#### [Activity list]
A) Answer these questions from the question about running Python code from .pyc files only:
(i) In which Python version does the desired behavior work?
(ii) What command removes the source files from the package directory?
(iii) What error line does Python 3.4 print on the second import attempt?
B) In the question about running Python code from .pyc files, translate this sentence into Spanish: "However, I am getting import errors when I remove the .py source files."
C) Continue the question about running Python code from .pyc files from the point where it stops.

#### [Page excerpt]
►

I'm trying to run a Python application without keeping the .py
source files around, and only relying on the .pyc
compiled files. However, I am getting import errors when I remove the .py
source files. This functionality is working in Python 2.7, but not in 3.4 (with the new __pycache__
structure).
Here's a sample directory structure:
package/ __init__.py module.py
First let's see what happens when I use Python 2.7 (this is the desired behavior)
$ python2 -c "from package import module"
$ find package -name "*.py" -delete
$ python2 -c "from package import module"
It's all good and no errors are thrown. The directory structure after doing this would look like this, with the .pyc
files along side the original .py
files:
package/ __init__.pyc module.pyc
Now, let's do the same thing with Python 3.4, starting with our original directory structure again
$ python3 -c "from package import module"
$ find package -name "*.py" -delete
$ python3 -c "from package import module"
Traceback (most recent call last):
File "<string>", line 1, in <module>
ImportError: cannot import name 'module'
Uh oh, it can't import the module. Interestingly, I could still safely run python3 -c "import package"

◄

#### [Data shown]

►

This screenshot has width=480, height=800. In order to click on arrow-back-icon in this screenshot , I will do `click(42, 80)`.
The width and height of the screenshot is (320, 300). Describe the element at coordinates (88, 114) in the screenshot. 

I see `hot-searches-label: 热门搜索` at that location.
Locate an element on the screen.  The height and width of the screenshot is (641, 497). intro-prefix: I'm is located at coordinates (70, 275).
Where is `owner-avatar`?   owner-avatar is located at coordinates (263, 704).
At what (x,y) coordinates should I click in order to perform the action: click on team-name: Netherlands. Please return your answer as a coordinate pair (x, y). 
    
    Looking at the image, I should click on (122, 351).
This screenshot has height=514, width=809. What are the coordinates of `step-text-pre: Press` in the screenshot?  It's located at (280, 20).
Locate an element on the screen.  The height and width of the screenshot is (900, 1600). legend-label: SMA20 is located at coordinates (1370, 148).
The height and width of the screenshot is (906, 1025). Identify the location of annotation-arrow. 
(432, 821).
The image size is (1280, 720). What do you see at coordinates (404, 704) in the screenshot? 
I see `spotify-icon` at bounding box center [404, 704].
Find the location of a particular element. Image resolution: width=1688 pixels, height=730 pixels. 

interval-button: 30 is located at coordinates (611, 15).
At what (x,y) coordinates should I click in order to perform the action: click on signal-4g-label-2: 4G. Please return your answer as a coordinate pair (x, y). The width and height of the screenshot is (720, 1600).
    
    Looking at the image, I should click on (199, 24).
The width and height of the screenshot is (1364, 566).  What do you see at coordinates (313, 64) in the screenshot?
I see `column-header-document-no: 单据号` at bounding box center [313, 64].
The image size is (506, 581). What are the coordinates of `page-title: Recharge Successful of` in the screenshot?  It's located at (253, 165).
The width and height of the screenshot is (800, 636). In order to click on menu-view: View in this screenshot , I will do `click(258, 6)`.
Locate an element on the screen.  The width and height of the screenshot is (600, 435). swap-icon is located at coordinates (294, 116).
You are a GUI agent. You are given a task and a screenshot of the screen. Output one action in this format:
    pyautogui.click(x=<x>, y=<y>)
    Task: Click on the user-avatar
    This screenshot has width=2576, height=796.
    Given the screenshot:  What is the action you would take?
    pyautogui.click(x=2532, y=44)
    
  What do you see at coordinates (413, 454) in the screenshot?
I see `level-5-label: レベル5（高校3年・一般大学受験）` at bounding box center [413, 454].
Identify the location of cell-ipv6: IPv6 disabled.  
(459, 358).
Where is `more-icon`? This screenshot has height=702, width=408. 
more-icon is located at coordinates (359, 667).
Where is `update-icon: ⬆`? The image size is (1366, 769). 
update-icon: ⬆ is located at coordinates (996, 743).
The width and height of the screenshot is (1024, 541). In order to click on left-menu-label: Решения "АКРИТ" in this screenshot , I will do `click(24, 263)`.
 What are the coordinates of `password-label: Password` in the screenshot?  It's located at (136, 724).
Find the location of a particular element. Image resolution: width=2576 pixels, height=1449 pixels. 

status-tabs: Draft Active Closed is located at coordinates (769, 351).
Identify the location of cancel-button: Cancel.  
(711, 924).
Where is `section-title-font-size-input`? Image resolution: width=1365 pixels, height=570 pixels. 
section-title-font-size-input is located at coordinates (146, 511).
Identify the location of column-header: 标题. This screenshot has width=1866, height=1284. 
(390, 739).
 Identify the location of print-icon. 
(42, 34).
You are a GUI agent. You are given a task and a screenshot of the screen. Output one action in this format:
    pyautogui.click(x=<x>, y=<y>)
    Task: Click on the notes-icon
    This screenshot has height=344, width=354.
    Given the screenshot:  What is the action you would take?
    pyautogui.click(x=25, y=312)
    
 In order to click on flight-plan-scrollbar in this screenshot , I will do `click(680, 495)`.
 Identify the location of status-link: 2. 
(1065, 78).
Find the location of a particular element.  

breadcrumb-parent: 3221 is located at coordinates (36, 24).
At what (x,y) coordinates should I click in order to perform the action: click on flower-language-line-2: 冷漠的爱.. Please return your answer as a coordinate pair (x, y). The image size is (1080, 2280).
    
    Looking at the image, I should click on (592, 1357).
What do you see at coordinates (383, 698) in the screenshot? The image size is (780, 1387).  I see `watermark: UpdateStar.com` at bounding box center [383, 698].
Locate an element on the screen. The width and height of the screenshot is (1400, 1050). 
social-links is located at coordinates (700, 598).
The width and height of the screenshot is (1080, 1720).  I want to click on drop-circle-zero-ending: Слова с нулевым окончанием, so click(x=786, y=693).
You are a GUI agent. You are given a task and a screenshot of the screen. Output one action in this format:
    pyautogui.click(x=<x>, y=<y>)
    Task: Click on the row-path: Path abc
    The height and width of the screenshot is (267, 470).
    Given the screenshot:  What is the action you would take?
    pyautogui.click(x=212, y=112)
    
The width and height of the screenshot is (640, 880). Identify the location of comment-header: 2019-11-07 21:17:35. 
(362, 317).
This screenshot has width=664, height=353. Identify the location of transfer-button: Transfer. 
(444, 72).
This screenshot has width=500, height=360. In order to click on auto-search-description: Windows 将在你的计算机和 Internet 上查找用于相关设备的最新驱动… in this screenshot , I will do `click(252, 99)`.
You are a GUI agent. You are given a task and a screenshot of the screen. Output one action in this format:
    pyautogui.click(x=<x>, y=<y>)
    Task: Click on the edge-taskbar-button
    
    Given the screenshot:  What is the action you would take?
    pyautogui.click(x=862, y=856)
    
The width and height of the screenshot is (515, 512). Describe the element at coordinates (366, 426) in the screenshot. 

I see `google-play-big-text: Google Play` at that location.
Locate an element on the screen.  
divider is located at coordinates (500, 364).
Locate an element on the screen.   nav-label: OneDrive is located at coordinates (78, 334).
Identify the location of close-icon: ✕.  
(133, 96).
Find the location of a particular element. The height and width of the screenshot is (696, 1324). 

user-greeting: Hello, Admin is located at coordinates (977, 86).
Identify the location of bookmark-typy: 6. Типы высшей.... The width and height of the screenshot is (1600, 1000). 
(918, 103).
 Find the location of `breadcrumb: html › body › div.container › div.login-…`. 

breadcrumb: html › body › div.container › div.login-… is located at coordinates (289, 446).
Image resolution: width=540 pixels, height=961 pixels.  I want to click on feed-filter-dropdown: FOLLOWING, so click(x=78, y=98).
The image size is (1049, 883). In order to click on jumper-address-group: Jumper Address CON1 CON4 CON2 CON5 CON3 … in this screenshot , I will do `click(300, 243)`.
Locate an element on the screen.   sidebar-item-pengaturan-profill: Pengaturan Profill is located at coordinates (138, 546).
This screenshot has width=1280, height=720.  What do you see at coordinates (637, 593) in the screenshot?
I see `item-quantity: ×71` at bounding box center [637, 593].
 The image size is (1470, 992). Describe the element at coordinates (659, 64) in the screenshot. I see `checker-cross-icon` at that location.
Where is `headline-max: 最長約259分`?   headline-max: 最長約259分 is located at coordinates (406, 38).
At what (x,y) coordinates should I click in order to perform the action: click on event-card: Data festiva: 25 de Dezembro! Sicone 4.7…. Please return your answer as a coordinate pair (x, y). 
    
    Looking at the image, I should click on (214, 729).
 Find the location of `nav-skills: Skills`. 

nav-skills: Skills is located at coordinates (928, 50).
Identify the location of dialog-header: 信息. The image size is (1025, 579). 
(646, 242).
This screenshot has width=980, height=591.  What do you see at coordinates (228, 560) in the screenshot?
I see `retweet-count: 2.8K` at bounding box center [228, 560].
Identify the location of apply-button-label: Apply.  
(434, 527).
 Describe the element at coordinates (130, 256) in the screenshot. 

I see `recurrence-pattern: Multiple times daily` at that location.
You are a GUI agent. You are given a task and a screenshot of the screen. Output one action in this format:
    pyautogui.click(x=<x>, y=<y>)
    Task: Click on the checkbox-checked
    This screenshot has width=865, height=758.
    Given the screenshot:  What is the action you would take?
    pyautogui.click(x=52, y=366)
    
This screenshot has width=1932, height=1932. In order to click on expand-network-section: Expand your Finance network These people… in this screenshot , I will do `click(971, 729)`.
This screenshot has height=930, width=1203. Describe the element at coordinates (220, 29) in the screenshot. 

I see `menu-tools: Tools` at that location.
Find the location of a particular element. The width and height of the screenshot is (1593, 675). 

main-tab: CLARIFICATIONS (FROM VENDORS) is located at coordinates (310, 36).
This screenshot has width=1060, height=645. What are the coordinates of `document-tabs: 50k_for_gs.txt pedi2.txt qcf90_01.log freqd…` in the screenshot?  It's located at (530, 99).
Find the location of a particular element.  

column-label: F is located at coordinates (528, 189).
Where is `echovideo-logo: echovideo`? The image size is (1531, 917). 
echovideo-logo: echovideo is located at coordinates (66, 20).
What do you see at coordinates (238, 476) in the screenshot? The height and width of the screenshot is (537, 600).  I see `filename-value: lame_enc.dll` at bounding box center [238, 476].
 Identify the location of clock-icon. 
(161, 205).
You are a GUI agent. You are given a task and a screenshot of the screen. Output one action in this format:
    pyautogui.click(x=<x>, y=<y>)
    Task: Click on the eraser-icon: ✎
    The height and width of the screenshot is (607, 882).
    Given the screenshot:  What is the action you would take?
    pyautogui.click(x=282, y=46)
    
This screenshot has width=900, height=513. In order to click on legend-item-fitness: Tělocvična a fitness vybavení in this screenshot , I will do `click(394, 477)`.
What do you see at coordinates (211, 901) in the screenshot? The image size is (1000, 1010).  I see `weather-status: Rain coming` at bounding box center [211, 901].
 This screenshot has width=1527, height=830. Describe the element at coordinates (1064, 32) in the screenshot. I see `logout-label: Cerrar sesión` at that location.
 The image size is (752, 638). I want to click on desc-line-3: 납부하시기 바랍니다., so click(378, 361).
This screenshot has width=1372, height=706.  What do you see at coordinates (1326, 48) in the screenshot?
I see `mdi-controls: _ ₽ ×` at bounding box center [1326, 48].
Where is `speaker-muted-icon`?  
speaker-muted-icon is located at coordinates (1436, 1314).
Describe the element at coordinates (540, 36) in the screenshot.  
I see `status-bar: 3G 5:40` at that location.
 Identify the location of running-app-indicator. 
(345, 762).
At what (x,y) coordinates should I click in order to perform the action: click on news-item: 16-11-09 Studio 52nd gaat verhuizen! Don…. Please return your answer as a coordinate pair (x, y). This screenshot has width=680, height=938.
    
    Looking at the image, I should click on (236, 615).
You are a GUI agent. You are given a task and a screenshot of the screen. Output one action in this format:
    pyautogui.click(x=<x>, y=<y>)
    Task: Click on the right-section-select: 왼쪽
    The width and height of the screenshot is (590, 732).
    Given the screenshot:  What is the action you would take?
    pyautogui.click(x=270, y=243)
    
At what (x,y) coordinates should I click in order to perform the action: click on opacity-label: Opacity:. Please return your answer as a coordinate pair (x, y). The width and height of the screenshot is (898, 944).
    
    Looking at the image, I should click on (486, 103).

◄

#### [Task-by-task outputs]
A)
(i) Python 2.7
(ii) find package -name "*.py" -delete
(iii) ImportError: cannot import name 'module'

B) Sin embargo, recibo errores de importación cuando elimino los archivos fuente .py.

C)
at this point, but it can't grab any modules out of there. At this point, the directory structure looks a little different than it did in 2.7, specifically like this:
package/ __pycache__/ __init__.cpython-34.pyc module.cpython-34.pyc
So the question is this: why can't Python 3.4 import/execute properly given only .pyc
files? Is this desired behavior, meaning that the source has to be kept around in all situations? Or am I missing something stupid?
No enough reputation to add comment to BrenBarn's answer. So here is some complement.
According to the compileall
doc:
-b
Write the byte-code files to their legacy locations and names, which may overwrite byte-code files created by another version of Python. The default is to write files to their PEP 3147 locations and names, which allows byte- code files from multiple versions of Python to coexist.
So you could run python -m compileall -b .
to compile all the code files in this directory recursively.